**EXERCISE GOAL**
Retype, exactly as they appear below, the lines between the line holding "Instruction: Open the Cat.js amazonaws link" and the line holding "Task: Click the orange", both ends included.

[Pixel coordinate grounding data]
*-*-*

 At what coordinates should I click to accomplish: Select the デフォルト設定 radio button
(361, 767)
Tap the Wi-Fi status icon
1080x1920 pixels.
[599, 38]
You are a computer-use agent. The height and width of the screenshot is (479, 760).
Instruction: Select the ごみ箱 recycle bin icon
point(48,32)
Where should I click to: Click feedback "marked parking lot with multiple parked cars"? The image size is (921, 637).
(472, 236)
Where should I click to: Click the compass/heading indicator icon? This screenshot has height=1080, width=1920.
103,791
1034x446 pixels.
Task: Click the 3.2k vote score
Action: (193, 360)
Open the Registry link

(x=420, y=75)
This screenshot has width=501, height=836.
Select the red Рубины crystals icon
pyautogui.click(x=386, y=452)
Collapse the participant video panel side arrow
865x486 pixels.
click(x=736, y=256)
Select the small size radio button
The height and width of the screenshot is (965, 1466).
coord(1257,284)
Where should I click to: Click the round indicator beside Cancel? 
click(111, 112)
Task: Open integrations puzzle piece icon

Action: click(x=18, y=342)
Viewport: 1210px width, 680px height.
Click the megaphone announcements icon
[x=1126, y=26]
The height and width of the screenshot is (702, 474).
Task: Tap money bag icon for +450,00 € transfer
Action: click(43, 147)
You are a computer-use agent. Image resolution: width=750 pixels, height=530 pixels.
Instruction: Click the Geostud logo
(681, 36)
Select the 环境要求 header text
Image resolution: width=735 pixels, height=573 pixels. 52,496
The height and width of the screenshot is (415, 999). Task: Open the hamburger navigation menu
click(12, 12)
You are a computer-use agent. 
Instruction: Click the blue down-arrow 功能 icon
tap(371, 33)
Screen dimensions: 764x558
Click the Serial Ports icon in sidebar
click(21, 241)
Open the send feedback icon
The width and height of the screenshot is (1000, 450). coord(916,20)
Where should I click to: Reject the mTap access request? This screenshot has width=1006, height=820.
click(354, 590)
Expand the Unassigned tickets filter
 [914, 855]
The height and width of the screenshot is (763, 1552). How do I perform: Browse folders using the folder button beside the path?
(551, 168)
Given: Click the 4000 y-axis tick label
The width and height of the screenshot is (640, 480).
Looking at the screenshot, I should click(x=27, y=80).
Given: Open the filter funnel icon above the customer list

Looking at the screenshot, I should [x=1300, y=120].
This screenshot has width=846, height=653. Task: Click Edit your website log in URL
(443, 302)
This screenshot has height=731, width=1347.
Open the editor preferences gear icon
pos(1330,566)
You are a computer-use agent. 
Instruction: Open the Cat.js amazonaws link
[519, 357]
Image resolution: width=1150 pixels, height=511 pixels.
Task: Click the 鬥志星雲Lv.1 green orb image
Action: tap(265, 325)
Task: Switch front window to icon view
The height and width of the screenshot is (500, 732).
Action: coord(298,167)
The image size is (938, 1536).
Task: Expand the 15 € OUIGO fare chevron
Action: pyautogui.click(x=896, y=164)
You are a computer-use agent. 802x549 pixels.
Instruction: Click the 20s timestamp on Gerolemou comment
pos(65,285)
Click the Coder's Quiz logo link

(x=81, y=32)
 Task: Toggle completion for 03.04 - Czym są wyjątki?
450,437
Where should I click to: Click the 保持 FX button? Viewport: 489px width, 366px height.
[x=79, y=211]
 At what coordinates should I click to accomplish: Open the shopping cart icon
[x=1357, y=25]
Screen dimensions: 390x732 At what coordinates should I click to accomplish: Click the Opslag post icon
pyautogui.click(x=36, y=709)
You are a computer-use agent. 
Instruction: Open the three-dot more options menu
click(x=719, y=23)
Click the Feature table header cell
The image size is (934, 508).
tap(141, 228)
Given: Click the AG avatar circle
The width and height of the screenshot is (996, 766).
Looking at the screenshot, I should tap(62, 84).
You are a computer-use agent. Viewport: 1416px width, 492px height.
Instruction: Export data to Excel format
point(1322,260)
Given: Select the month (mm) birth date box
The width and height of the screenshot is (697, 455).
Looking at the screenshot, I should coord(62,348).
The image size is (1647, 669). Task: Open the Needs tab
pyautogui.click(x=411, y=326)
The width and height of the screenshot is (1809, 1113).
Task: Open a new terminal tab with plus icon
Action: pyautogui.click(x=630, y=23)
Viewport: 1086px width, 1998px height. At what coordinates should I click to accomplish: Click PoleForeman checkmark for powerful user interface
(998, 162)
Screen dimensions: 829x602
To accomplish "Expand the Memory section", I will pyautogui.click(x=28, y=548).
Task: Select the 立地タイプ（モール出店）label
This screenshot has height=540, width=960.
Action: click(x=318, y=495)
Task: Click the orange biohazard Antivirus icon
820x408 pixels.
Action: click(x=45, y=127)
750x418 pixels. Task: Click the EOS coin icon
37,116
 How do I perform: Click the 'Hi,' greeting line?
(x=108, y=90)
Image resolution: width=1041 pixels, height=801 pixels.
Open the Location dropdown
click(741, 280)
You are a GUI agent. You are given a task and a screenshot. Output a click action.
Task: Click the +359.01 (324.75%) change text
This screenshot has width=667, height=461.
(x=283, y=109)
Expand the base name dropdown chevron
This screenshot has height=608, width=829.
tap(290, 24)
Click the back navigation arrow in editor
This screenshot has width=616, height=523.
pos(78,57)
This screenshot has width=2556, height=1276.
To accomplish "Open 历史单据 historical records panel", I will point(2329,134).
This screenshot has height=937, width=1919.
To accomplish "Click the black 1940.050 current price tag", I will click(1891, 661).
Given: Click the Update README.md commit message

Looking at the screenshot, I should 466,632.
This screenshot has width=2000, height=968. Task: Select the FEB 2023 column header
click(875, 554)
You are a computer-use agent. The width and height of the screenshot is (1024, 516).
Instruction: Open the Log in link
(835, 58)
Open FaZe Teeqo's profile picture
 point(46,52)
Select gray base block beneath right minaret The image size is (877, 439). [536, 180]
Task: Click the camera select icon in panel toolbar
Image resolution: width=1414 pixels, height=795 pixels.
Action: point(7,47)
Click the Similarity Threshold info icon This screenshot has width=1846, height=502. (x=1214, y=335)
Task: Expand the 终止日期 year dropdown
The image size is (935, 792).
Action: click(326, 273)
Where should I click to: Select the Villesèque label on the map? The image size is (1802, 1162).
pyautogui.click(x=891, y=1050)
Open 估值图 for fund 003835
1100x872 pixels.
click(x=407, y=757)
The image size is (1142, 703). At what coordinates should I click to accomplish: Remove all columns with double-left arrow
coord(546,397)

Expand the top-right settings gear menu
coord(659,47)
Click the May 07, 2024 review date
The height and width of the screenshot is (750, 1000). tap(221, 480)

*-*-*

**SOLUTION FOR THIS PROBLEM**
Instruction: Open the Cat.js amazonaws link
[519, 357]
Image resolution: width=1150 pixels, height=511 pixels.
Task: Click the 鬥志星雲Lv.1 green orb image
Action: tap(265, 325)
Task: Switch front window to icon view
The height and width of the screenshot is (500, 732).
Action: coord(298,167)
The image size is (938, 1536).
Task: Expand the 15 € OUIGO fare chevron
Action: pyautogui.click(x=896, y=164)
You are a computer-use agent. 802x549 pixels.
Instruction: Click the 20s timestamp on Gerolemou comment
pos(65,285)
Click the Coder's Quiz logo link

(x=81, y=32)
 Task: Toggle completion for 03.04 - Czym są wyjątki?
450,437
Where should I click to: Click the 保持 FX button? Viewport: 489px width, 366px height.
[x=79, y=211]
 At what coordinates should I click to accomplish: Open the shopping cart icon
[x=1357, y=25]
Screen dimensions: 390x732 At what coordinates should I click to accomplish: Click the Opslag post icon
pyautogui.click(x=36, y=709)
You are a computer-use agent. 
Instruction: Open the three-dot more options menu
click(x=719, y=23)
Click the Feature table header cell
The image size is (934, 508).
tap(141, 228)
Given: Click the AG avatar circle
The width and height of the screenshot is (996, 766).
Looking at the screenshot, I should tap(62, 84).
You are a computer-use agent. Viewport: 1416px width, 492px height.
Instruction: Export data to Excel format
point(1322,260)
Given: Select the month (mm) birth date box
The width and height of the screenshot is (697, 455).
Looking at the screenshot, I should coord(62,348).
The image size is (1647, 669). Task: Open the Needs tab
pyautogui.click(x=411, y=326)
The width and height of the screenshot is (1809, 1113).
Task: Open a new terminal tab with plus icon
Action: pyautogui.click(x=630, y=23)
Viewport: 1086px width, 1998px height. At what coordinates should I click to accomplish: Click PoleForeman checkmark for powerful user interface
(998, 162)
Screen dimensions: 829x602
To accomplish "Expand the Memory section", I will pyautogui.click(x=28, y=548).
Task: Select the 立地タイプ（モール出店）label
This screenshot has height=540, width=960.
Action: click(x=318, y=495)
Task: Click the orange biohazard Antivirus icon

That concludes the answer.